Work to be completed – Write the next part of the article below on early solar radio astronomy and the Texas radio telescope, starting after its final sentence.

Source –
▽

University Group Runs Texas Radio Telescope

By Peter Cummings

The sun was first observed to emit intense radio radiation in 1942. At the end of World War Two the advances in radio receivers were turned to peaceful studies of extra-terrestrial signals. Astronomical radio telescopes were set up to observe solar radio waves at fixed frequencies, recording changes in signal intensity.

It was soon found that at some frequencies the solar signal remained quite steady, while in other areas of the radio spectrum the intensity might suddenly become a million times more powerful. These giant outbursts appeared to be associated with sunspots which could be seen on the sun's surface with optical telescopes. In 1949, J. P. Wild and L. L. McCready made the first sweep-frequency observations of the sun at Dapto, Australia, 20 miles south of Sydney. Instead of recording radiation at a single of fixed frequency, their receivers were able to record intensity at all frequencies from 70 to 130 megacycles per second (later the band was extended from 20 to 240 megacycles). By this means it became possible to observe fluctuations of solar outbursts not only as a function of time, but also as a funtion of frequency. Astronomers hoped these records would help explain the mechanism which created the intense signals.

△

Excerpted records –
▽

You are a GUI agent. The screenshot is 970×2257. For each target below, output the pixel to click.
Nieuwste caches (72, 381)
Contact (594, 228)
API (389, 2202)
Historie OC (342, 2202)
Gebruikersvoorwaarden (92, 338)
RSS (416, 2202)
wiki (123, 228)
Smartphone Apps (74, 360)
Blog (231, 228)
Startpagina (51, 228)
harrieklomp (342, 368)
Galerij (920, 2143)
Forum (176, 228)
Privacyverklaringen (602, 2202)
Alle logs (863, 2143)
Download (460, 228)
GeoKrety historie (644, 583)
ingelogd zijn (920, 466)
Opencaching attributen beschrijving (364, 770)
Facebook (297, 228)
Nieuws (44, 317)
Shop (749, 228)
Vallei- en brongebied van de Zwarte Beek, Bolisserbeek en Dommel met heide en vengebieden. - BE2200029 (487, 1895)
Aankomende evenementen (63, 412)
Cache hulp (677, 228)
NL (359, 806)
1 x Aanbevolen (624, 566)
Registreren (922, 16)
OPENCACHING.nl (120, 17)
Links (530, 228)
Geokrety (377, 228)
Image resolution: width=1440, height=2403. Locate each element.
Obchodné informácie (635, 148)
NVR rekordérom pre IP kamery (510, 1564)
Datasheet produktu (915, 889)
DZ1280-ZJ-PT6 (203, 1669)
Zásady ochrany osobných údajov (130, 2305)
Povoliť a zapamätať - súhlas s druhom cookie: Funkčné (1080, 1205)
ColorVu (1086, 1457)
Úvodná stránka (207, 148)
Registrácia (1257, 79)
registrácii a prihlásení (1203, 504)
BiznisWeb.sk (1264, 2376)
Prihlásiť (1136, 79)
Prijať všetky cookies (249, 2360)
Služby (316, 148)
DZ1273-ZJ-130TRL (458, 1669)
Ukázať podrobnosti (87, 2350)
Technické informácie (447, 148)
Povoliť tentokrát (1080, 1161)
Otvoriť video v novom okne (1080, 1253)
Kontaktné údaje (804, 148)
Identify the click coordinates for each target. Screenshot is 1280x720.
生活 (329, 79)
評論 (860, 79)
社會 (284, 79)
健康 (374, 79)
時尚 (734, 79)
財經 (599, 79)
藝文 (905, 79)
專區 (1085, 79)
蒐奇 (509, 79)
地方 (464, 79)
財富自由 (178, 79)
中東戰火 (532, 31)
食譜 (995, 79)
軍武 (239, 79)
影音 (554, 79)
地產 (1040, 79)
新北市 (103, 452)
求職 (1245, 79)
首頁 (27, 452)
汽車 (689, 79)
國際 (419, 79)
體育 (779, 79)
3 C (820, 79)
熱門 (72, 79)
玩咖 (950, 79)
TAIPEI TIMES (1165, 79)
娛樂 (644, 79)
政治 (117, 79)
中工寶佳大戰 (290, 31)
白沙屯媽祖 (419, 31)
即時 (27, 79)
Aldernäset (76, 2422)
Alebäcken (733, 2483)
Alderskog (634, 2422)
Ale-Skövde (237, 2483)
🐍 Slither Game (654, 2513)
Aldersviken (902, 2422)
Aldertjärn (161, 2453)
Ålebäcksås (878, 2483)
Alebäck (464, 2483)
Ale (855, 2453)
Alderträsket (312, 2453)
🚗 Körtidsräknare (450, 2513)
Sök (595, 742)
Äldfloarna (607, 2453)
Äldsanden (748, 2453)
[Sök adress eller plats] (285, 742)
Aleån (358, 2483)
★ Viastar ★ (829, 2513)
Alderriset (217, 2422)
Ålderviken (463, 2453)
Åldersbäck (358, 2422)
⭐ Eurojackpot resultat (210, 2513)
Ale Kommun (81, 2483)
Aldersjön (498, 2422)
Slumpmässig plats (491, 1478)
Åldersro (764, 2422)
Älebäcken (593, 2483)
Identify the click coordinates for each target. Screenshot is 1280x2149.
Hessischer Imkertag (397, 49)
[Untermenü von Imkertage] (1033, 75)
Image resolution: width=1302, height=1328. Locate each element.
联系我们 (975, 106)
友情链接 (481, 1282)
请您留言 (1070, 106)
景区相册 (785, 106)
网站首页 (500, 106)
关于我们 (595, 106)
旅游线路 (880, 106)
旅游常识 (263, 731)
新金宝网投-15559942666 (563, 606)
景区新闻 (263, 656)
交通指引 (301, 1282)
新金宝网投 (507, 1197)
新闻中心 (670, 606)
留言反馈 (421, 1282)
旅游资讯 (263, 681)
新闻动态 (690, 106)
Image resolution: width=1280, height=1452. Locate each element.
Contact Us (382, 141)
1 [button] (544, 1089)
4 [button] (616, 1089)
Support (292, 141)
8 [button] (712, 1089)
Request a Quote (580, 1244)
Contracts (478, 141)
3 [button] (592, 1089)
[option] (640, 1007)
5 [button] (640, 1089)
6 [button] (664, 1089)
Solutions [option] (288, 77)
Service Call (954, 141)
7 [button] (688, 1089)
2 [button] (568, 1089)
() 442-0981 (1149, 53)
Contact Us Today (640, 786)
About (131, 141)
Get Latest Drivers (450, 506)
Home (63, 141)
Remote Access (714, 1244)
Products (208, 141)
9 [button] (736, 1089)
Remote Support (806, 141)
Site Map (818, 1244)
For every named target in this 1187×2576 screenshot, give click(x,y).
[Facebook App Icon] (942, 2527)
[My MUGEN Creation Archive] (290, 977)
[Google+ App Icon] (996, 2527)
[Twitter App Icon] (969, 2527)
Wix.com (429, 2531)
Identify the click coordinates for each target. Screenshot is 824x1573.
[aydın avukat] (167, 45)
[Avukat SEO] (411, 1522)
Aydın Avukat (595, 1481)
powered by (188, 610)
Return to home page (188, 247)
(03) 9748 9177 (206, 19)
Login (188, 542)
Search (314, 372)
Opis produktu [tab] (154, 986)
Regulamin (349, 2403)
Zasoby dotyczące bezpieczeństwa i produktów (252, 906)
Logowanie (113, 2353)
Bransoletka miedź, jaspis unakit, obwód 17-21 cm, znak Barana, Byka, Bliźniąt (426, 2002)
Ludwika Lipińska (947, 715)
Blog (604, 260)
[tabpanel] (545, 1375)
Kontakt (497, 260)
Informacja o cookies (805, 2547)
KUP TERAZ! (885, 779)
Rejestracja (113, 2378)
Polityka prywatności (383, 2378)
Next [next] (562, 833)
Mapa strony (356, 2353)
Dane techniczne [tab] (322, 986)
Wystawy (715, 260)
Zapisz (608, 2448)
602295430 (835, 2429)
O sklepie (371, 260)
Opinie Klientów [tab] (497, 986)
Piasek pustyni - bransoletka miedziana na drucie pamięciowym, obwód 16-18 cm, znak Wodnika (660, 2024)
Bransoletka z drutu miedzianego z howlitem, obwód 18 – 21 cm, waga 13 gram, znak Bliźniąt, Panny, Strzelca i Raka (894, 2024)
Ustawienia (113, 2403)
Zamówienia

△

Response for this exercise –
In 1955 the United State Air Force and the Harvard College Observatory agreed on a joint project for a solar sweep-frequency observatory in the U.S. The Air Force supplied the funds and Harvard was in charge of the research. Dr. Alan Maxwell, a young New Zealand physicist who had been trained in radio astronomy at Britain's Jodrell Bank station, became the director of the project.

200 Miles from El Paso

The site of the proposed station was Cook Flat, a bowl-shaped valley in the Davis Mountains of west Texas. This location is roughly 200 miles from the nearest large city, El Paso, and thus relatively free from television and radio broadcasts which might blot out solar signals. Although some man-made radiation does reach Cook Flat, the hills which rise 1500 feet above the valley's floor reduce this interference by a factor of over 100. Eight miles from Cook Flat is the town of Fort Davis (population 600), where the Harvard station has set up offices and dark-rooms for developing film records.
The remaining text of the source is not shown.